_AIM OF THE TASK_
Can you repeat the part of the Sobolev space text that begins at the words "The condition $$k" and stops after "is sufficiently smooth.", word for word?

Question

(a) If $$f: \mathbf{R} \rightarrow \mathbf{R}$$ is $$C^{k+2}$$ and $$\Omega$$ is a smooth, bounded domain in $$\mathbf{R}^{n}$$, show that $$\tilde{f}(u)(x)=f(u(x))$$ defines a map $$\tilde{f}: H^{k, 2}(\Omega) \rightarrow H^{k, 2}(\Omega)$$ that is $$C^{2}$$ provided that $$k>n / 2$$. (b) Use (a) to show that $$F(\lambda, u)=\Delta u+\lambda u+f(u)$$ defines a $$C^{2}$$-map $$\mathbf{R} \times Y \rightarrow Z$$, where $$Y=H^{k+2,2}(\Omega) \cap H_{0}^{1,2}(\Omega)$$ and $$Z=H^{k, 2}(\Omega)$$.

Answer

## Question1.a:

**step1 Establish Necessary Sobolev Space Properties**

The condition $$k > n/2$$ is crucial as it ensures several key properties for the Sobolev space $$H^{k,2}(\Omega)$$. Firstly, it implies a continuous embedding into the space of continuous and bounded functions, meaning functions in $$H^{k,2}(\Omega)$$ are continuous and bounded. Secondly, it ensures that $$H^{k,2}(\Omega)$$ is a Banach algebra under pointwise multiplication, which means the product of two functions in this space remains in the space, and the norm of the product is bounded by the product of the individual norms. Lastly, it guarantees that Nemytskii operators (composition operators) are well-behaved, i.e., $$u \mapsto F(u)$$ is a continuous map from $$H^{k,2}(\Omega)$$ to $$H^{k,2}(\Omega)$$ if $$F$$ is sufficiently smooth.

_GIVEN INFORMATION_
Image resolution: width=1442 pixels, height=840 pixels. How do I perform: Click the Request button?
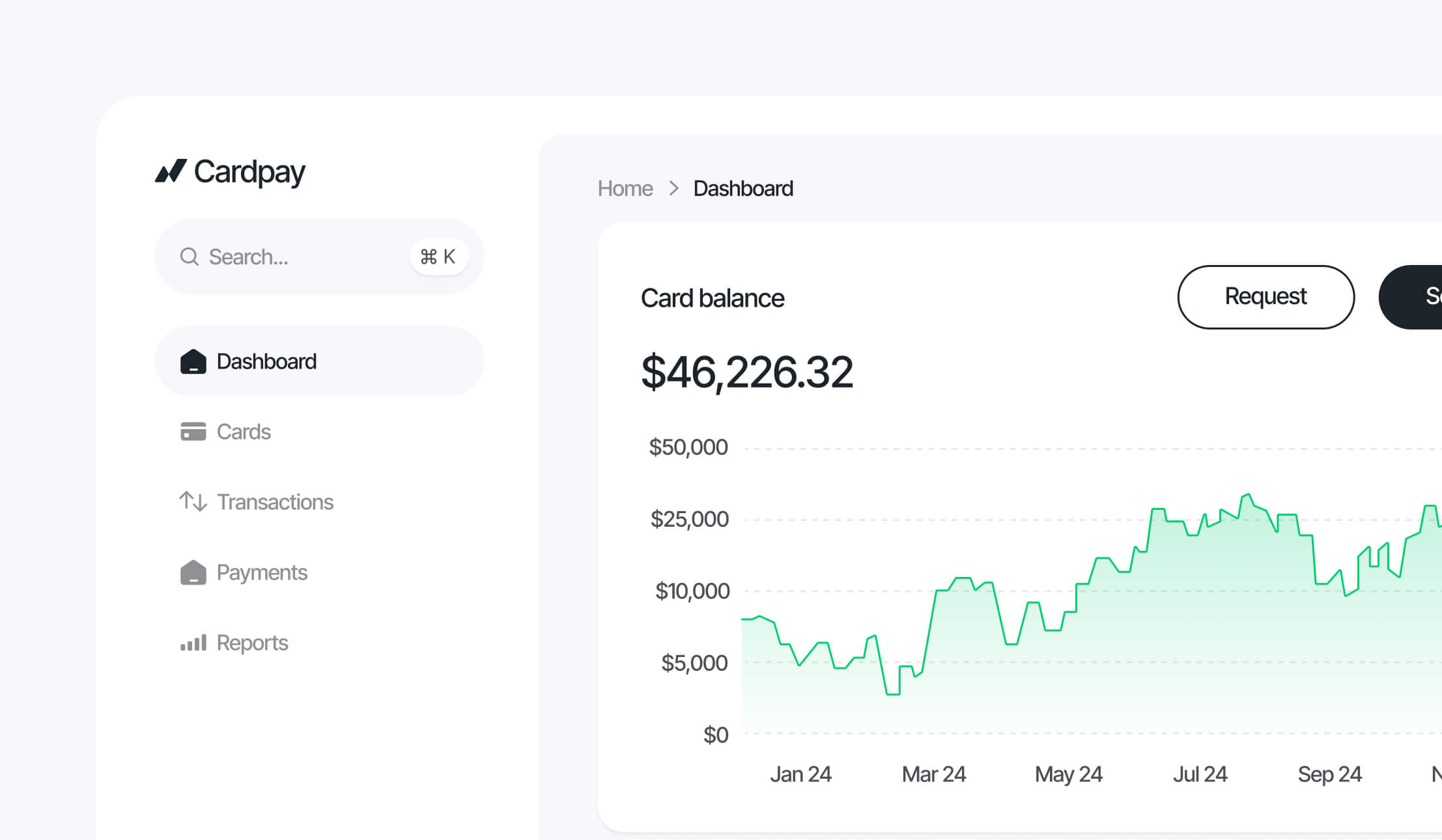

_SOLUTION TO THIS PROBLEM_
The condition $$k > n/2$$ is crucial as it ensures several key properties for the Sobolev space $$H^{k,2}(\Omega)$$. Firstly, it implies a continuous embedding into the space of continuous and bounded functions, meaning functions in $$H^{k,2}(\Omega)$$ are continuous and bounded. Secondly, it ensures that $$H^{k,2}(\Omega)$$ is a Banach algebra under pointwise multiplication, which means the product of two functions in this space remains in the space, and the norm of the product is bounded by the product of the individual norms. Lastly, it guarantees that Nemytskii operators (composition operators) are well-behaved, i.e., $$u \mapsto F(u)$$ is a continuous map from $$H^{k,2}(\Omega)$$ to $$H^{k,2}(\Omega)$$ if $$F$$ is sufficiently smooth.